- [Data shown]:

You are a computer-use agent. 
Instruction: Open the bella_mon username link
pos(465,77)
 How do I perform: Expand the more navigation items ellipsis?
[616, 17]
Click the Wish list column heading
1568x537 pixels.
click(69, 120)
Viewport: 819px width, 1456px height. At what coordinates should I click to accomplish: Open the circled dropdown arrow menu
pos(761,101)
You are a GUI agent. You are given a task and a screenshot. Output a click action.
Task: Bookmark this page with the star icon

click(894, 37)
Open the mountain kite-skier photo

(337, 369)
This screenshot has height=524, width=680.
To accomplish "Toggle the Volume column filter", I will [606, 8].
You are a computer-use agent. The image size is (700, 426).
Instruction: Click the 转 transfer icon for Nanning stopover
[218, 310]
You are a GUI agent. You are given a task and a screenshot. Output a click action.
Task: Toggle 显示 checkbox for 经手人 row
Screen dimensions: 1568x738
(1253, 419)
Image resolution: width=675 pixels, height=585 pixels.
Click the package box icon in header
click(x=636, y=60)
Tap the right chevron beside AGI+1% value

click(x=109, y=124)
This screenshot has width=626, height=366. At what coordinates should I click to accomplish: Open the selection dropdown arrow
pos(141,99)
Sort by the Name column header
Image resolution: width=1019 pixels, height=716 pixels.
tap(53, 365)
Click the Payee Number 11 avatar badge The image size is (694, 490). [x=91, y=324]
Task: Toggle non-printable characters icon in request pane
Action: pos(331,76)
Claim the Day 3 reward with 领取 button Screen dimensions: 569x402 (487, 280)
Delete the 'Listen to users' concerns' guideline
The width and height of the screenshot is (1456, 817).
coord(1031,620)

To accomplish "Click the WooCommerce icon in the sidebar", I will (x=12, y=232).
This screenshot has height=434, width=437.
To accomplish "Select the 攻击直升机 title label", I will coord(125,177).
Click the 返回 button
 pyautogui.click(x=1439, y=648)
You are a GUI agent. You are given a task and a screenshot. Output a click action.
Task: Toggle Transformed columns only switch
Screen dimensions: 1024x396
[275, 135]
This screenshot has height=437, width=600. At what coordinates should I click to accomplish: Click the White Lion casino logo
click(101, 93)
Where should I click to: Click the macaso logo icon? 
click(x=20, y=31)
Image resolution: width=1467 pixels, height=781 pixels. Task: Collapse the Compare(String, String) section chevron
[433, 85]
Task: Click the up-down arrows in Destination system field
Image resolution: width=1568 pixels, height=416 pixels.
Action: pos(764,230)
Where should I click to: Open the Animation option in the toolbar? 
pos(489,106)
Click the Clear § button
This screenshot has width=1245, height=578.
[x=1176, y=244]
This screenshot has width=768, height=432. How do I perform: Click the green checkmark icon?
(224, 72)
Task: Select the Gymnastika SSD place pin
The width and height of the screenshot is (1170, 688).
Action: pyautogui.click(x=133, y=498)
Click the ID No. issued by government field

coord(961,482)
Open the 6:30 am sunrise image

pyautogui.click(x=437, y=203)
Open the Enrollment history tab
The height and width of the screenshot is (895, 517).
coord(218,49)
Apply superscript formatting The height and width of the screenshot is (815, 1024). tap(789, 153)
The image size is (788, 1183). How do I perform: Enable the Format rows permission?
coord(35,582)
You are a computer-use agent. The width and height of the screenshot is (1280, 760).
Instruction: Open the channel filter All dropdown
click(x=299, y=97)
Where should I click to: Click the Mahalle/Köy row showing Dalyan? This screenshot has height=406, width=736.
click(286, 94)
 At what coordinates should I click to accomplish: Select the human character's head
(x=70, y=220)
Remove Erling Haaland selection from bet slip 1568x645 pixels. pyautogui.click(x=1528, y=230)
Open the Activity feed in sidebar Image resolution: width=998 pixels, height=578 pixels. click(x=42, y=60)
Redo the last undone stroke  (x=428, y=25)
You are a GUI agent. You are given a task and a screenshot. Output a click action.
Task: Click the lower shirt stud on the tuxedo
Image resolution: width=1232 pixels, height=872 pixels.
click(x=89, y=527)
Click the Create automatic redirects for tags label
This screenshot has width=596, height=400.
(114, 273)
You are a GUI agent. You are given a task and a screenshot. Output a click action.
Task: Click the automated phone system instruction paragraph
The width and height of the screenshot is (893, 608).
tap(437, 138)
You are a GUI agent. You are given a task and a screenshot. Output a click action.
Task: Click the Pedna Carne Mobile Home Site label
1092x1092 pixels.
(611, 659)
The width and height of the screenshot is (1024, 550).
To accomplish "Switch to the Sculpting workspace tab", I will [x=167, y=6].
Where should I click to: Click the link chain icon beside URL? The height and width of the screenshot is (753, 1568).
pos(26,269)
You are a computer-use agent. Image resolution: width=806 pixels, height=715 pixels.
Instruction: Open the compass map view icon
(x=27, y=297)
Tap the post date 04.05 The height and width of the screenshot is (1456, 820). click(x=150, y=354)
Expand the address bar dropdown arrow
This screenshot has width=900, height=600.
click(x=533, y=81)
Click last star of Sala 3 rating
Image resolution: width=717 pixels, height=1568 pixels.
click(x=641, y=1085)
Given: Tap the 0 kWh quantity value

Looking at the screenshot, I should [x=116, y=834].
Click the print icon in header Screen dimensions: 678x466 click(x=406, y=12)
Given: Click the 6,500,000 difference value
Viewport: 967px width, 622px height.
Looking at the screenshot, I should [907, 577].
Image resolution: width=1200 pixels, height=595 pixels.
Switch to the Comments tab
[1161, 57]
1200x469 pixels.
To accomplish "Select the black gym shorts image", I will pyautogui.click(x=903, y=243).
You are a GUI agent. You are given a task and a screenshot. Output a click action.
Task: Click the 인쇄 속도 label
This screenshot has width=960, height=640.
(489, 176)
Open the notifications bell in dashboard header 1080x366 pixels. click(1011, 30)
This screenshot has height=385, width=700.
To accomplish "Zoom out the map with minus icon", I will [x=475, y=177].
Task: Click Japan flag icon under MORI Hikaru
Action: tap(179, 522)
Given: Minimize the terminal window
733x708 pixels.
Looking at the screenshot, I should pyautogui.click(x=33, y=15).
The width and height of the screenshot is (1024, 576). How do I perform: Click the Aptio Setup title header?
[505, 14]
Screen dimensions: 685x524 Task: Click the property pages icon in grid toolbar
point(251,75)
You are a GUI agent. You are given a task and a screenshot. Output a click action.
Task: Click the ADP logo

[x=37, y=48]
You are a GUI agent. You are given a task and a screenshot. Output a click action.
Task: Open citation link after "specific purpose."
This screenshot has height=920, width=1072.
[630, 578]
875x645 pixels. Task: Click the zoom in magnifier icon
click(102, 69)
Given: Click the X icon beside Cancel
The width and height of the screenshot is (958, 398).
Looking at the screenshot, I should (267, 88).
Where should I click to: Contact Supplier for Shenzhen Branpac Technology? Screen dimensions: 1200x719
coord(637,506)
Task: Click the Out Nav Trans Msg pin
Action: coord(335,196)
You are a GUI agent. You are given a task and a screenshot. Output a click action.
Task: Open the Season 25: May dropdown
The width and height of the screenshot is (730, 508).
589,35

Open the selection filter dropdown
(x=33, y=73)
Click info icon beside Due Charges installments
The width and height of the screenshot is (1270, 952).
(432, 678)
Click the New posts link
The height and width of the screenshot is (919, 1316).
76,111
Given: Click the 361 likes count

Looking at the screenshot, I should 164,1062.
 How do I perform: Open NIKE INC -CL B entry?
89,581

- [Aim of the task]: Going through the listing above, copy out every line that has the string "computer".

- [Response to this exercise]:
You are a computer-use agent. 
You are a computer-use agent. The image size is (700, 426).
You are a computer-use agent. The width and height of the screenshot is (1280, 760).
You are a computer-use agent. Image resolution: width=806 pixels, height=715 pixels.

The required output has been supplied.